89. Given that I have not upheld the exemption cited by the Executive in respect of this information (if it did exist) I am not required to consider whether revealing whether the information exists or is held would be contrary to the public interest.

90. In the circumstances, information about whether any costs incurred should be supplied by the Executive to Mr Cannon. Where costs have been incurred by the Executive, information about these costs should also be supplied to Mr Cannon.

Decision

I find that the Scottish Public Pensions Agency (the Pensions Agency) complied with Part 1 of FOISA in withholding the legal advice requested by Mr Cannon in that this information is exempt by virtue of section 36(1).

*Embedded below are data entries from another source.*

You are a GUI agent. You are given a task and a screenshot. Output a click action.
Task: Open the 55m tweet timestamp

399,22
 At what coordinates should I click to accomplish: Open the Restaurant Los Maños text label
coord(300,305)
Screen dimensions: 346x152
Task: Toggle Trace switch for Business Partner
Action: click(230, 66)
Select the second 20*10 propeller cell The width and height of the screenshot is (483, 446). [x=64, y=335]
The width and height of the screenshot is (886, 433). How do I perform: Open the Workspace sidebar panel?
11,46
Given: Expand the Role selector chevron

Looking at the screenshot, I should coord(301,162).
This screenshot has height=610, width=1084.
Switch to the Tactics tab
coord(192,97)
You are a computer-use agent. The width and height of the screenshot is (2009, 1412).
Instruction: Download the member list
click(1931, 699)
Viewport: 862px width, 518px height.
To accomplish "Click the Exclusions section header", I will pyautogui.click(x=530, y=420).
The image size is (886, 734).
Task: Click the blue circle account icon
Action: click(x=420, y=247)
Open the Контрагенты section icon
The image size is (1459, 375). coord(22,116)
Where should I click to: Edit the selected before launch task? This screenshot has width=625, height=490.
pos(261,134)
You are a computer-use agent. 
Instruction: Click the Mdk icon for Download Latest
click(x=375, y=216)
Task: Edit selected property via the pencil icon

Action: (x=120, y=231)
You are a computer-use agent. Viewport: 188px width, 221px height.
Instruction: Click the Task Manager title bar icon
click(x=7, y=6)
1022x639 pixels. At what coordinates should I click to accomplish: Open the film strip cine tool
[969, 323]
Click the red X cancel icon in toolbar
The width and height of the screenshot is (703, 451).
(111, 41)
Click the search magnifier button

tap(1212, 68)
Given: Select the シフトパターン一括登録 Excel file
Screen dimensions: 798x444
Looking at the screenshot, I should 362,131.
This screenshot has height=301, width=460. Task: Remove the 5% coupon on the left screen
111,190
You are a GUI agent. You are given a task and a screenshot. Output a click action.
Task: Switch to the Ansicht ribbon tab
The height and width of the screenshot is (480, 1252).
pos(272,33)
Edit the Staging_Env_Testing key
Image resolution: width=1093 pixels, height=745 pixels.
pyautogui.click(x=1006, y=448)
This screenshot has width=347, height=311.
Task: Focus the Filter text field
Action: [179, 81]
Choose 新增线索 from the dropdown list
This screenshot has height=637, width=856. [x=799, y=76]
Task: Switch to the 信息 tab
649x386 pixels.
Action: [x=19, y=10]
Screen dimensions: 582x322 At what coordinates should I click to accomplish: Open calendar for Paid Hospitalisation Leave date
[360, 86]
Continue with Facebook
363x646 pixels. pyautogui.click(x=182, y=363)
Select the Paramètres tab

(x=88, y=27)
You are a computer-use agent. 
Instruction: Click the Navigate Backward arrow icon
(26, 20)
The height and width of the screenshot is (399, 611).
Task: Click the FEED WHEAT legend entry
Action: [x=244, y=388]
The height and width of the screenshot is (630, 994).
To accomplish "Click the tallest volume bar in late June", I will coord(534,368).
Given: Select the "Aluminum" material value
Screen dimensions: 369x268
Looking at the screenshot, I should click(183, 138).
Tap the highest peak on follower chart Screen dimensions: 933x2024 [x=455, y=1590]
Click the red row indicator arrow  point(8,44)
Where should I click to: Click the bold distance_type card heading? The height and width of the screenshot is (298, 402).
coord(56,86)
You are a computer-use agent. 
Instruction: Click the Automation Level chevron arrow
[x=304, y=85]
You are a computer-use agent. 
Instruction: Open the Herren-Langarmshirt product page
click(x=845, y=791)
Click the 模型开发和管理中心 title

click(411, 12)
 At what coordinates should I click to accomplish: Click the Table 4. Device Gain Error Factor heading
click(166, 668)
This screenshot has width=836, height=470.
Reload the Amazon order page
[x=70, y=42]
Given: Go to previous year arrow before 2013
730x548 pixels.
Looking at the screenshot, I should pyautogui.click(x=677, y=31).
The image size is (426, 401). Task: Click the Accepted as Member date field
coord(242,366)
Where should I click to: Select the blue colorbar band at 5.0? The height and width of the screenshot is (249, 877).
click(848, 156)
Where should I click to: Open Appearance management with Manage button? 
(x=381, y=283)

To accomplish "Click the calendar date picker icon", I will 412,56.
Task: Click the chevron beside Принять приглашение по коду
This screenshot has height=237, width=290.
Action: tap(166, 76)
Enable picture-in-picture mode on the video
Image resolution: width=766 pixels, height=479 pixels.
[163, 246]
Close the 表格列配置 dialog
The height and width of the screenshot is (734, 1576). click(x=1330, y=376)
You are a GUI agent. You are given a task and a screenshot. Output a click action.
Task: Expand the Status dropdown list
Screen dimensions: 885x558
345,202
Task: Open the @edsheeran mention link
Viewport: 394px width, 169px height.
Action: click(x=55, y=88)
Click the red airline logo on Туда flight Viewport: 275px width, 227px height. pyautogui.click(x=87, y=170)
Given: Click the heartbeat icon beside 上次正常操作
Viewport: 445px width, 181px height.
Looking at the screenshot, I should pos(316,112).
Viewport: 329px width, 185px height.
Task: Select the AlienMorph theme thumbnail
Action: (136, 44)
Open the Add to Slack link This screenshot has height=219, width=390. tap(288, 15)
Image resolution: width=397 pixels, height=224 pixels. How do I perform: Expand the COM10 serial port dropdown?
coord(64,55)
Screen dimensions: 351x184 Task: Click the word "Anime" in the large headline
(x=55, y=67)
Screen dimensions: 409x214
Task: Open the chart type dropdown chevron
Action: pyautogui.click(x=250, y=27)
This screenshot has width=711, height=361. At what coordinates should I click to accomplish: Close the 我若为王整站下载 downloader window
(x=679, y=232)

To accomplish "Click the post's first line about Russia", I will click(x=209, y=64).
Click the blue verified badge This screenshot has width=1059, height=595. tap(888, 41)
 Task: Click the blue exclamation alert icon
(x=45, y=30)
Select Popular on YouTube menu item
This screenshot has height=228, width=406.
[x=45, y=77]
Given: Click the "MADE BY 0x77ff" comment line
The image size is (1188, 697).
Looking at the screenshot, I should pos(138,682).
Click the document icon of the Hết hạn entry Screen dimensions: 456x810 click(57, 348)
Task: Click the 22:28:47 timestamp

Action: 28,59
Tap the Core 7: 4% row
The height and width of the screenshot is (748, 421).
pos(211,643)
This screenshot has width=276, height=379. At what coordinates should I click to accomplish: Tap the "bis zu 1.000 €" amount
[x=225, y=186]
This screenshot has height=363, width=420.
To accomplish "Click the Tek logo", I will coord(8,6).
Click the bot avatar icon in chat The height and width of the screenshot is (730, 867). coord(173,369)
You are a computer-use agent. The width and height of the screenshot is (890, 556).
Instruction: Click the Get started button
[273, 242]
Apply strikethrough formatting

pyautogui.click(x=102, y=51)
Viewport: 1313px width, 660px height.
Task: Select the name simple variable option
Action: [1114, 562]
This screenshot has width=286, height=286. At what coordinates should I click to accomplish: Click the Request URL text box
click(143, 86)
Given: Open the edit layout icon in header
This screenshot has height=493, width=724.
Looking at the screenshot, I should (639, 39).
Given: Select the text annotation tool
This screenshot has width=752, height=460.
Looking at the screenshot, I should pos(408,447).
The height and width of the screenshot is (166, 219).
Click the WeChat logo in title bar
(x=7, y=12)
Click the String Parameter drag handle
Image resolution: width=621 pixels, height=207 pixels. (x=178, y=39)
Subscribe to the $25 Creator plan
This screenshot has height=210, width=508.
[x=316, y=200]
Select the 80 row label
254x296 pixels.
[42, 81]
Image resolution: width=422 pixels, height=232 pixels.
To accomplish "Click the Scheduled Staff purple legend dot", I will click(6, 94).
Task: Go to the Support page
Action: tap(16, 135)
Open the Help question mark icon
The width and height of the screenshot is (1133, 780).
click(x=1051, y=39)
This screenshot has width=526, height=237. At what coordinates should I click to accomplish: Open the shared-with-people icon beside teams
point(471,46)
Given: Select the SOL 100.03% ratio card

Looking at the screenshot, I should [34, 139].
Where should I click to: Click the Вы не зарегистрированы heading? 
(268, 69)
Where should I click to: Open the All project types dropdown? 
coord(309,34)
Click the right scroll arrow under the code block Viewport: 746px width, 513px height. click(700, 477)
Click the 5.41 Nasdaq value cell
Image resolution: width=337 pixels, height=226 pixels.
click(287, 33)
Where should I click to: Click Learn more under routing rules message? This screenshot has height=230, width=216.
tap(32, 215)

I find that the Pensions Agency failed to comply with Part 1 of FOISA in withholding information about who provided the advice and whether it held information relating to the costs of the legal advice. In failing to do this, it failed to comply with section 1(1) of FOISA.

I require the Pensions Agency to supply to Mr Cannon information about who provided the legal advice. This should indicate the name of the law firm, Executive department, Counsel or Law Officer, as appropriate. Where this information can be provided at an individual level the name of that individual should also be supplied to Mr Cannon.

I require the Pensions Agency to provide Mr Cannon with information about the costs of the legal advice. The Pensions Agency should either advise that:

a) there were no legal costs; or

b) provide the total costs of the legal advice

Appeal

Should either Mr Cannon or the Pensions Agency wish to appeal against this decision, there is a right to appeal to the Court of Session on a point of law only. Any such appeal must be made within 42 days of receipt of this notice.

Kevin Dunion
Scottish Information Commissioner
9 August 2007

Appendix

Relevant statutory provisions

Freedom of Information (Scotland) Act 2002

1 General entitlement

(1) A person who requests information from a Scottish public authority which holds it is entitled to be given it by the authority.

3 Scottish public authorities

(2) For the purposes of this Act but subject to subsection (4), information is held by an authority if it is held-

(a) by the authority otherwise than-

(?)

(ii) in confidence, having been supplied by a Minister of the Crown or by a department of the Government of the United Kingdom

18 Further provision as respects responses to requests

(1) Where, if information existed and was held by a Scottish public authority, the authority could give a refusal notice under section 16(1) on the basis that the information was exempt information by virtue of any of sections 28 to 35, 39(1) or 41 but the authority considers that to reveal whether the information exists or is so held would be contrary to the public interest, it may (whether or not the information does exist and is held by it) give the applicant a refusal notice by virtue of this section.

30 Prejudice to effective conduct of public affairs

Information is exempt information if its disclosure under this Act-

(c) would otherwise prejudice substantially, or be likely to prejudice substantially, the effective conduct of public affairs.

36 Confidentiality

(1) Information in respect of which a claim to confidentiality of communications could be maintained in legal proceedings is exempt information.

38 Personal information

(1) Information is exempt information if it constitutes-

(b) personal data and either the condition mentioned in subsection (2) (the "first condition") or that mentioned in subsection (3) (the "second condition") is satisfied;

(2) The first condition is-

(a) in a case where the information falls within any of paragraphs (a) to (d) of the definition of "data" in section 1(1) of the Data Protection Act 1998 (c.29), that the disclosure of the information to a member of the public otherwise than under this Act would contravene-

(i) any of the data protection principles; or

(ii) section 10 of that Act (right to prevent processing likely to cause damage or distress); and

(b) in any other case, that such disclosure would contravene any of the data protection principles if the exemptions in section 33A(1) of that Act (which relate to manual data held) were disregarded.